• **Your instructions**
Determine the number of lines in the data below that hold "will"; give nothing but that number.

*** Block opens ***

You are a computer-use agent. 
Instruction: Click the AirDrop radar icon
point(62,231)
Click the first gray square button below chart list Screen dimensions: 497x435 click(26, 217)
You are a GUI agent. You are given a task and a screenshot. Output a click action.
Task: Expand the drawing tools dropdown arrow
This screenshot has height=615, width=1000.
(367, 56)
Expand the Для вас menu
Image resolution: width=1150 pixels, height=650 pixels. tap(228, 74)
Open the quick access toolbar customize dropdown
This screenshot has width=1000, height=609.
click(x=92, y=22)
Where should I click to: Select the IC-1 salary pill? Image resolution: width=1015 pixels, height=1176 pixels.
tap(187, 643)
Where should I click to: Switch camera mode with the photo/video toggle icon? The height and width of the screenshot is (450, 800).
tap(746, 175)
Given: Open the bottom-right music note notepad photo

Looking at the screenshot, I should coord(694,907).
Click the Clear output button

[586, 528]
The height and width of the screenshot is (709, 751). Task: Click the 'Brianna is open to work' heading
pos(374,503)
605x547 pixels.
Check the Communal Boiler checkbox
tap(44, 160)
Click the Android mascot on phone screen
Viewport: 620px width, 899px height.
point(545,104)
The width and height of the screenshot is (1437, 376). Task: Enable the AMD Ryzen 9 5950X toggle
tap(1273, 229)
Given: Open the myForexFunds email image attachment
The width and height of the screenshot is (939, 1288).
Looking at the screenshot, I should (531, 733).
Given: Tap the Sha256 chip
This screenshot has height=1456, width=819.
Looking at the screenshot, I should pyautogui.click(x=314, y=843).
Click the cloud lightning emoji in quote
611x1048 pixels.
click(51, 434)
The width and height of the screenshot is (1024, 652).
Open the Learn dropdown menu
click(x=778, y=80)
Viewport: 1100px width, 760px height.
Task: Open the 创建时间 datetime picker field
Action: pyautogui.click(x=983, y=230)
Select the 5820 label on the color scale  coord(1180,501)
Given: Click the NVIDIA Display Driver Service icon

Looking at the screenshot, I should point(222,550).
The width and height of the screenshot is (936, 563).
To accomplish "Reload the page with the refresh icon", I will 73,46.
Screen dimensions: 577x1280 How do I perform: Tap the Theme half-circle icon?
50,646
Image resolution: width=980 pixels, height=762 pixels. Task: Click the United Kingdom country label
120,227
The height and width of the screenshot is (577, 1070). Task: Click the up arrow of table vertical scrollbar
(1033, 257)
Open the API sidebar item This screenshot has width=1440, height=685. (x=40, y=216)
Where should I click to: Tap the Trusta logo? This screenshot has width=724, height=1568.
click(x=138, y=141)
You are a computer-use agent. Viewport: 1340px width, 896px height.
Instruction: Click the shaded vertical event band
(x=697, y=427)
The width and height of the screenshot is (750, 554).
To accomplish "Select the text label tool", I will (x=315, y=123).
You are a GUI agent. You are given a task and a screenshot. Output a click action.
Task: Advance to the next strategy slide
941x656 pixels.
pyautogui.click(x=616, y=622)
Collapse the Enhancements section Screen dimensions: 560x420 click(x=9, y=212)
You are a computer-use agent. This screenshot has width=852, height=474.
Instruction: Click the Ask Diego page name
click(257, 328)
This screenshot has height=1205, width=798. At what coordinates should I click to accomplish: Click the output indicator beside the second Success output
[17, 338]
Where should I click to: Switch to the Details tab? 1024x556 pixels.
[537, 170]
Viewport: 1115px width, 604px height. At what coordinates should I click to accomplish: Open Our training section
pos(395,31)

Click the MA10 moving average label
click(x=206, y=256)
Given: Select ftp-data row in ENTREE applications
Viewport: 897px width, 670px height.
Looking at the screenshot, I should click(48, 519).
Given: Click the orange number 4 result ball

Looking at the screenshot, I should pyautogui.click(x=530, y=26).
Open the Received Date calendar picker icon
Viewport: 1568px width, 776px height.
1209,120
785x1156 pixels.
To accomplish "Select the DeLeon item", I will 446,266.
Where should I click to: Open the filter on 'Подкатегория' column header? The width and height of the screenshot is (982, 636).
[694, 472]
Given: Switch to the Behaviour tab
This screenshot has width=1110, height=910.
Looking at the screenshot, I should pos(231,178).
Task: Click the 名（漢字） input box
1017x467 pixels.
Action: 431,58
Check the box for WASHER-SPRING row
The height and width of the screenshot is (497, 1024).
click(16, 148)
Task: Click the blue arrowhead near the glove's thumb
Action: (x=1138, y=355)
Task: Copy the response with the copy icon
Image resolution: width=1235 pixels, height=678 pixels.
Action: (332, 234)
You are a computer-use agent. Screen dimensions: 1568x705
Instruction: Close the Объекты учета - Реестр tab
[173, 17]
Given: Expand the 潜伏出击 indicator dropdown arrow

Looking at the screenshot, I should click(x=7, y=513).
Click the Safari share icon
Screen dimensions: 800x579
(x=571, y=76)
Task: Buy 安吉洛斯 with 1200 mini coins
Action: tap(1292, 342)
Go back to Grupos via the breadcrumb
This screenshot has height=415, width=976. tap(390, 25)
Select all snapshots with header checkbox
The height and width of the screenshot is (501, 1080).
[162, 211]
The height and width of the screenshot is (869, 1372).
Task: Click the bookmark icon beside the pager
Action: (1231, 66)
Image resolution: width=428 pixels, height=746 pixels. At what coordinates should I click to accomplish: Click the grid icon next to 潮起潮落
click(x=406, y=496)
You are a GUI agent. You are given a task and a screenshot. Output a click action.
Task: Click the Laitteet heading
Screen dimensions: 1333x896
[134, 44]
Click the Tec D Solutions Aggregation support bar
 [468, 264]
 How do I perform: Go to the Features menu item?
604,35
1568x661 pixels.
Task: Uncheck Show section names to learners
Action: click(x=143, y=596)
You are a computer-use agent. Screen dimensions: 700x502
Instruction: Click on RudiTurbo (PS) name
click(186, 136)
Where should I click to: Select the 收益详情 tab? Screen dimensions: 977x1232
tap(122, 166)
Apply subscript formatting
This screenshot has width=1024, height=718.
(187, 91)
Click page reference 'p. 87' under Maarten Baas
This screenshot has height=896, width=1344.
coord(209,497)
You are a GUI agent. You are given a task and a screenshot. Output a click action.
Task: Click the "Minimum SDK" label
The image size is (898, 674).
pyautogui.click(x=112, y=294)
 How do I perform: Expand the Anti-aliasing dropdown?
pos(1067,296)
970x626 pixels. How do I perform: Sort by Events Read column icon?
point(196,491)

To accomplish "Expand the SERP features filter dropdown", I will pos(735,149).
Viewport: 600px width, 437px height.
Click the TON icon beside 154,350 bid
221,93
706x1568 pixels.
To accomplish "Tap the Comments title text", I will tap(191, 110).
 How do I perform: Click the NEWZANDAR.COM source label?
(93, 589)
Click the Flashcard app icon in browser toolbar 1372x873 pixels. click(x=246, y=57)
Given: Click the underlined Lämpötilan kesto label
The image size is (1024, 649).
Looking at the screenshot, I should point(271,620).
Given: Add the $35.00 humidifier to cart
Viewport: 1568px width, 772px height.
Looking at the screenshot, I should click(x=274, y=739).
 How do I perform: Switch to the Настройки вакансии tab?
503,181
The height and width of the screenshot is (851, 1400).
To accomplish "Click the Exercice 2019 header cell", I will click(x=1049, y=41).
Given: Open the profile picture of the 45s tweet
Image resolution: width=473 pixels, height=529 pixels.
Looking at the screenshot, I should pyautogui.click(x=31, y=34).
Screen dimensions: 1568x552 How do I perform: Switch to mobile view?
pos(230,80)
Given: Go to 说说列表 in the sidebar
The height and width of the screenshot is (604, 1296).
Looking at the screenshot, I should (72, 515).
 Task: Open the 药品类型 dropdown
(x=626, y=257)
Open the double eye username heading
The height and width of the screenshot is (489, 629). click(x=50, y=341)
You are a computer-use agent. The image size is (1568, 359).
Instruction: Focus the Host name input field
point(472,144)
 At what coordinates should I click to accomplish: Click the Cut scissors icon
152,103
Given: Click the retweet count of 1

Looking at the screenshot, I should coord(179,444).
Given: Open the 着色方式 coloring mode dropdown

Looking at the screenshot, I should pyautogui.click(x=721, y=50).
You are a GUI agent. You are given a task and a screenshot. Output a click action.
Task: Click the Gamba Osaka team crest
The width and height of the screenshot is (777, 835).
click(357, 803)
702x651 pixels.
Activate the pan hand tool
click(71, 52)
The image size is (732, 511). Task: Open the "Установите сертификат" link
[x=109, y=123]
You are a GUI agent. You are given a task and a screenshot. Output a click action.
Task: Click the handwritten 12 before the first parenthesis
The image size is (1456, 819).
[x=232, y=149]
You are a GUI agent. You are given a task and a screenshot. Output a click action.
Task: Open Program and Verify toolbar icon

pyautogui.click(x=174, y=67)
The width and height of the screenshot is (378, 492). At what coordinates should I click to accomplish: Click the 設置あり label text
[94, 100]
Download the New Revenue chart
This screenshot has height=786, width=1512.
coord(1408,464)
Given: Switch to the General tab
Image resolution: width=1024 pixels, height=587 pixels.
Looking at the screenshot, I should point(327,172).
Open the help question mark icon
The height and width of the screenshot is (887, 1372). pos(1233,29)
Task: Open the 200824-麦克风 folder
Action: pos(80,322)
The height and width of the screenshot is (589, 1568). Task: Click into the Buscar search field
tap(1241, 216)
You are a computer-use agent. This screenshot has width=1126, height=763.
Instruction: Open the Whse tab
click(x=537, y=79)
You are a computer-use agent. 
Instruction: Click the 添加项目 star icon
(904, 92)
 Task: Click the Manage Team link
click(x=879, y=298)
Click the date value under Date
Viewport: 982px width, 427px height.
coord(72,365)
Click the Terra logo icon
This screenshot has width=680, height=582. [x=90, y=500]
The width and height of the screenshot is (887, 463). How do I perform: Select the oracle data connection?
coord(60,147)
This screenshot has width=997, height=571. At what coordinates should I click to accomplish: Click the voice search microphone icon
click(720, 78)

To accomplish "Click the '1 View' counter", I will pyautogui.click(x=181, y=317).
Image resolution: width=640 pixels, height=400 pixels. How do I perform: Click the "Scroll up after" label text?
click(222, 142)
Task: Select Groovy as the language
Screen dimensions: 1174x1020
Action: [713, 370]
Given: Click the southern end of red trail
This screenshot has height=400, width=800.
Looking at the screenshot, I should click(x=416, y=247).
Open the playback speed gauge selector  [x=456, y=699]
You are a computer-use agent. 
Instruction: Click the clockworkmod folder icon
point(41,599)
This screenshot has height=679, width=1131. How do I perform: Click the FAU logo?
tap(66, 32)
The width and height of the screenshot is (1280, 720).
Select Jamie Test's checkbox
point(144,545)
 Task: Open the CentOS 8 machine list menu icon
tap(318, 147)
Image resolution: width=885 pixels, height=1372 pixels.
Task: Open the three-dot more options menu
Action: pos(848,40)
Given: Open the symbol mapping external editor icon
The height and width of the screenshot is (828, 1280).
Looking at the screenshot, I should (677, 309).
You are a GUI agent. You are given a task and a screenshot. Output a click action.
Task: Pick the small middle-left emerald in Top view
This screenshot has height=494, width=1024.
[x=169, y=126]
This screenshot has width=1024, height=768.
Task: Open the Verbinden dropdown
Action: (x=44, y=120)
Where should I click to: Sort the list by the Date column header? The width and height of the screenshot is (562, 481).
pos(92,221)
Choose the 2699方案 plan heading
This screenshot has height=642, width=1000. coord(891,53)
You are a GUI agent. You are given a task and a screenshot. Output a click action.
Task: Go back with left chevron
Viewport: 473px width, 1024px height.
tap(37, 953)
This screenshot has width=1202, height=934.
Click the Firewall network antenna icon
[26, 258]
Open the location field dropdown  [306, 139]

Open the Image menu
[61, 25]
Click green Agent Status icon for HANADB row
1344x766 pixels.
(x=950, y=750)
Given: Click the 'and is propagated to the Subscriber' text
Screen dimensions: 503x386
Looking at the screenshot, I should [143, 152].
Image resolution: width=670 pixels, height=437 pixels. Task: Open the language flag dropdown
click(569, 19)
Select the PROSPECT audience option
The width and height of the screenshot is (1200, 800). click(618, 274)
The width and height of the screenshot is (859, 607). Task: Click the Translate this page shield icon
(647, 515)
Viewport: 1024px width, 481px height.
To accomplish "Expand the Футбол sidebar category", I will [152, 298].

*** Block closes ***

• **Task response**
8